** START OF Provided entries **

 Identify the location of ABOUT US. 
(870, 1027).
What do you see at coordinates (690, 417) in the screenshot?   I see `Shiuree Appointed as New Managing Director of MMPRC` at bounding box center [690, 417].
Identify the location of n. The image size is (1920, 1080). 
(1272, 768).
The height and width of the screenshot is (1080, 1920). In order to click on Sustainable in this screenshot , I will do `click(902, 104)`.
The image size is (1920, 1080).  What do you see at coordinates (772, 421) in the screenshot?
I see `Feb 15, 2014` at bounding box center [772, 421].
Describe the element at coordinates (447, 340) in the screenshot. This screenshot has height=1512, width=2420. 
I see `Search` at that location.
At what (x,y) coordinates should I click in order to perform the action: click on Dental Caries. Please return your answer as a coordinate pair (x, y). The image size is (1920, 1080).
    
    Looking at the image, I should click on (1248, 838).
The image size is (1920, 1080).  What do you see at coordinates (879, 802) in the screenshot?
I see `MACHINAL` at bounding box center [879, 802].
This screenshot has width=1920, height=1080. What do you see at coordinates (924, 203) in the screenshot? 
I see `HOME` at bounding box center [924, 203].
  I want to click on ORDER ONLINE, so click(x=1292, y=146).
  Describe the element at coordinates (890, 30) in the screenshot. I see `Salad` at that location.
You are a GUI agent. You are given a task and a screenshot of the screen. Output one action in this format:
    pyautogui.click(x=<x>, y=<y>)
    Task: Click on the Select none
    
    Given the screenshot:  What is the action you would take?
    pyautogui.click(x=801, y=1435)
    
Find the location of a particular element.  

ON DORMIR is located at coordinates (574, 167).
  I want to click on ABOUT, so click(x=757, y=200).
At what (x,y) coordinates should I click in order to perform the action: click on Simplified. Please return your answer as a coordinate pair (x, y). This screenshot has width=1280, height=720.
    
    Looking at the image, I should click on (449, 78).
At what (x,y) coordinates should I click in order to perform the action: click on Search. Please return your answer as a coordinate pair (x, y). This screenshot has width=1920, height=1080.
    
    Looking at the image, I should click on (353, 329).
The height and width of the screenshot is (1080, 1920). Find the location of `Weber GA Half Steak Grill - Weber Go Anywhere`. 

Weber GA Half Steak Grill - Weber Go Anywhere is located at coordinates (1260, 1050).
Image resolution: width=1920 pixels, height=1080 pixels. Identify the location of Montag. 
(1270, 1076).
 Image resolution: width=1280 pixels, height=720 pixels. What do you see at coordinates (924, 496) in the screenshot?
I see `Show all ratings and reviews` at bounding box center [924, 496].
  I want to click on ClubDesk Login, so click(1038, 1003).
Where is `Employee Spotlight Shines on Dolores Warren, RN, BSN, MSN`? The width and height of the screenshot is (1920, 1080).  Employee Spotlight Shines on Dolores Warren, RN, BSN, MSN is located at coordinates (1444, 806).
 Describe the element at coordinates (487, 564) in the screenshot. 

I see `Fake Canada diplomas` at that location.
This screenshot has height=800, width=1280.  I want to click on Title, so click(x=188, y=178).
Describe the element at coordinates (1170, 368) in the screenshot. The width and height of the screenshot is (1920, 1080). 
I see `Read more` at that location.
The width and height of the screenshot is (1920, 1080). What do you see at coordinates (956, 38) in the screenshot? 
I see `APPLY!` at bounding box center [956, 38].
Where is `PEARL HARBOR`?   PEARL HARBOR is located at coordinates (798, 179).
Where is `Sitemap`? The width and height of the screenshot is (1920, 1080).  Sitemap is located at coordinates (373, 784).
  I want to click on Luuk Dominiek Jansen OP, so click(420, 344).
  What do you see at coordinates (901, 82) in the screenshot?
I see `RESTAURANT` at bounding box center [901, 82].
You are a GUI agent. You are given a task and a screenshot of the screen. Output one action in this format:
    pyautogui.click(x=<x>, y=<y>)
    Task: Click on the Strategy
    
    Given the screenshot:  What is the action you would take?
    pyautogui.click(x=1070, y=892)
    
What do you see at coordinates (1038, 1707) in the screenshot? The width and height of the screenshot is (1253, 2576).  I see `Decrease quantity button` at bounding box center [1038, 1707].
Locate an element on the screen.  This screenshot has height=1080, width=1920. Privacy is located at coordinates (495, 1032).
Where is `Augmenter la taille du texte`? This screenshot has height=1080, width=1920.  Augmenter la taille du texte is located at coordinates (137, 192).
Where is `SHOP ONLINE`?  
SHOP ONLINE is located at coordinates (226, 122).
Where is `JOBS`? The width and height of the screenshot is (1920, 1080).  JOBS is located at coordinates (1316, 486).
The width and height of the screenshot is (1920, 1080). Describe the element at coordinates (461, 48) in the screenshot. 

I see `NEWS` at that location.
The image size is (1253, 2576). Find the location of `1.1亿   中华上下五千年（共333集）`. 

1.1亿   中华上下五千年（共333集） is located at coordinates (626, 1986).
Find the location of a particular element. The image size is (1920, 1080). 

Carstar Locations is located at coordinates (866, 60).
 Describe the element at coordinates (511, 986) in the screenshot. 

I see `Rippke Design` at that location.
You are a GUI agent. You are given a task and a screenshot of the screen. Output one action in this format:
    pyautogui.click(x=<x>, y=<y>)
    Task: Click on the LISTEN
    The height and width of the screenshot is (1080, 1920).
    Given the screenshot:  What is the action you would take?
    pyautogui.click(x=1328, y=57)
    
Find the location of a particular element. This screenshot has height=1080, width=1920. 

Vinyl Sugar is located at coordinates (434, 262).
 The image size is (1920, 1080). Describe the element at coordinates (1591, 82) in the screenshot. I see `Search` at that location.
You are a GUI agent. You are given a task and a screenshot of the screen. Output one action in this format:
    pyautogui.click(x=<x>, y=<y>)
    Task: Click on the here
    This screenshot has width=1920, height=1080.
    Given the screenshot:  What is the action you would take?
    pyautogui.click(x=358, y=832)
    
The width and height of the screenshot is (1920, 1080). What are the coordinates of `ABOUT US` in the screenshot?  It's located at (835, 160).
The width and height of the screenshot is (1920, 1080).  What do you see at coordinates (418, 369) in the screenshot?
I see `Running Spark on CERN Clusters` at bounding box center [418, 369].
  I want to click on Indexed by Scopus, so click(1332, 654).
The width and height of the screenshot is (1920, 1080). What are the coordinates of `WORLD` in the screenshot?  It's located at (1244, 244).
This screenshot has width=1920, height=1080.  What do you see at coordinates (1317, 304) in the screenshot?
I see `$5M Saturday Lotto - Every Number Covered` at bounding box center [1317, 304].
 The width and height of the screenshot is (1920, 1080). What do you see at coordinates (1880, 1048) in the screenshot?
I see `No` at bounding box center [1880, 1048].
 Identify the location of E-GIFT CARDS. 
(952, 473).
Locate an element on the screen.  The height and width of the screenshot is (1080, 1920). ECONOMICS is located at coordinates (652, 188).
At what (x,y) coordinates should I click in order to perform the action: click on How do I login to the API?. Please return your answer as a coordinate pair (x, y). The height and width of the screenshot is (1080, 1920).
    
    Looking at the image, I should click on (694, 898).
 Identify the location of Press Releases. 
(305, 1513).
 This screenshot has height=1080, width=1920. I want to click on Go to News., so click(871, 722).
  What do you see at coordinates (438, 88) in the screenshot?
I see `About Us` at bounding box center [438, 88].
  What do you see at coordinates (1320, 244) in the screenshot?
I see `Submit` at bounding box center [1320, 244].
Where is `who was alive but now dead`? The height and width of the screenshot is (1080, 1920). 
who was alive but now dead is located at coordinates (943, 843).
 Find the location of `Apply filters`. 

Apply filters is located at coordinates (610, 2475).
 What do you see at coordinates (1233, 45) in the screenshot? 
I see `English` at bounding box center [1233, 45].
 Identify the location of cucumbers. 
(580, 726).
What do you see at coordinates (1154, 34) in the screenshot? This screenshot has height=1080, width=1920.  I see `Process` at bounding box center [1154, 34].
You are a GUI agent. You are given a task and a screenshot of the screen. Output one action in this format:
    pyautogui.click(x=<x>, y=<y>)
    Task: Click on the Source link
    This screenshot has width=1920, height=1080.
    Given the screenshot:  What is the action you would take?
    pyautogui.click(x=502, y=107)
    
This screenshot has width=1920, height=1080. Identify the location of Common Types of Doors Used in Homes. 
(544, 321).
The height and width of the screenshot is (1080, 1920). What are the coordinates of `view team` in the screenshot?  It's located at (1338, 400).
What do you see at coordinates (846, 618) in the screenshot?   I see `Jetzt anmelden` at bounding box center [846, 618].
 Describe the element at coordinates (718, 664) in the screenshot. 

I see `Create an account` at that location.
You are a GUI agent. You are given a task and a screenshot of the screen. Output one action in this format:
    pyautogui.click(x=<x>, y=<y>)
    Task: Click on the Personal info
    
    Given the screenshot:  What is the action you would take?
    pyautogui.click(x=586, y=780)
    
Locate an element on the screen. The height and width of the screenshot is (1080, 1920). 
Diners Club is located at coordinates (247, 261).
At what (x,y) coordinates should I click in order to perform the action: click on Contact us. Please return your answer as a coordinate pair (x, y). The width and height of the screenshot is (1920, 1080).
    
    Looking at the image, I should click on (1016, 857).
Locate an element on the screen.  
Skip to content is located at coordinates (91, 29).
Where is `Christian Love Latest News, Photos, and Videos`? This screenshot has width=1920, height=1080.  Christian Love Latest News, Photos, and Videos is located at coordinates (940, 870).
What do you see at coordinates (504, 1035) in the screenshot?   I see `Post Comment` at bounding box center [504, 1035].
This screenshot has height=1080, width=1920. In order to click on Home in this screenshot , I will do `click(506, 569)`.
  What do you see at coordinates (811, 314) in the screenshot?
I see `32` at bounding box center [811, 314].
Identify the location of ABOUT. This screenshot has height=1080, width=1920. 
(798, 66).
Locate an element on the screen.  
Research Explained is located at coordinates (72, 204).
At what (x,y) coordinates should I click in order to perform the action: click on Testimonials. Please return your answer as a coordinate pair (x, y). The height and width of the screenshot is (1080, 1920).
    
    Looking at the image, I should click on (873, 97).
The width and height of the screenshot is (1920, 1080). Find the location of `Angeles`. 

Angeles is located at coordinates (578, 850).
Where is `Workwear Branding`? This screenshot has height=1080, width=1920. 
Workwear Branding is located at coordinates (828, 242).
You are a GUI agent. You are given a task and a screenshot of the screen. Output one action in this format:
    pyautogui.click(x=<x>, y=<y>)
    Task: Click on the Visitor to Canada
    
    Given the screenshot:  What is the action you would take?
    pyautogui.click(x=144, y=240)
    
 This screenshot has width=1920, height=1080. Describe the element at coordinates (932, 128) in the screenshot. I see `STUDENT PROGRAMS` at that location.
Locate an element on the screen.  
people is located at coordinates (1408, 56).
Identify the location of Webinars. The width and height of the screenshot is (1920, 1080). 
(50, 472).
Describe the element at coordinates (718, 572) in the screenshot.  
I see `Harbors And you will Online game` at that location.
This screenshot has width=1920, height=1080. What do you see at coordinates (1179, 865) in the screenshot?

** END OF Provided entries **

_Stated problem_
Render the stretch of the listing above, from the line containing "What do you see at coordinates (846, 618)" through the line containing "Research Explained is", as a Markdown table with the columns Row and Listing line. Skip blank lines.

_Task result_
| Row | Listing line |
|---|---|
| 1 | What do you see at coordinates (846, 618) in the screenshot?   I see `Jetzt anmelden` at bounding box center [846, 618]. |
| 2 |  Describe the element at coordinates (718, 664) in the screenshot.  |
| 3 | I see `Create an account` at that location. |
| 4 | You are a GUI agent. You are given a task and a screenshot of the screen. Output one action in this format: |
| 5 |     pyautogui.click(x=<x>, y=<y>) |
| 6 |     Task: Click on the Personal info |
| 7 |     Given the screenshot:  What is the action you would take? |
| 8 |     pyautogui.click(x=586, y=780) |
| 9 | Locate an element on the screen. The height and width of the screenshot is (1080, 1920).  |
| 10 | Diners Club is located at coordinates (247, 261). |
| 11 | At what (x,y) coordinates should I click in order to perform the action: click on Contact us. Please return your answer as a coordinate pair (x, y). The width and height of the screenshot is (1920, 1080). |
| 12 |     Looking at the image, I should click on (1016, 857). |
| 13 | Locate an element on the screen.   |
| 14 | Skip to content is located at coordinates (91, 29). |
| 15 | Where is `Christian Love Latest News, Photos, and Videos`? This screenshot has width=1920, height=1080.  Christian Love Latest News, Photos, and Videos is located at coordinates (940, 870). |
| 16 | What do you see at coordinates (504, 1035) in the screenshot?   I see `Post Comment` at bounding box center [504, 1035]. |
| 17 | This screenshot has height=1080, width=1920. In order to click on Home in this screenshot , I will do `click(506, 569)`. |
| 18 |   What do you see at coordinates (811, 314) in the screenshot? |
| 19 | I see `32` at bounding box center [811, 314]. |
| 20 | Identify the location of ABOUT. This screenshot has height=1080, width=1920.  |
| 21 | (798, 66). |
| 22 | Locate an element on the screen.   |
| 23 | Research Explained is located at coordinates (72, 204). |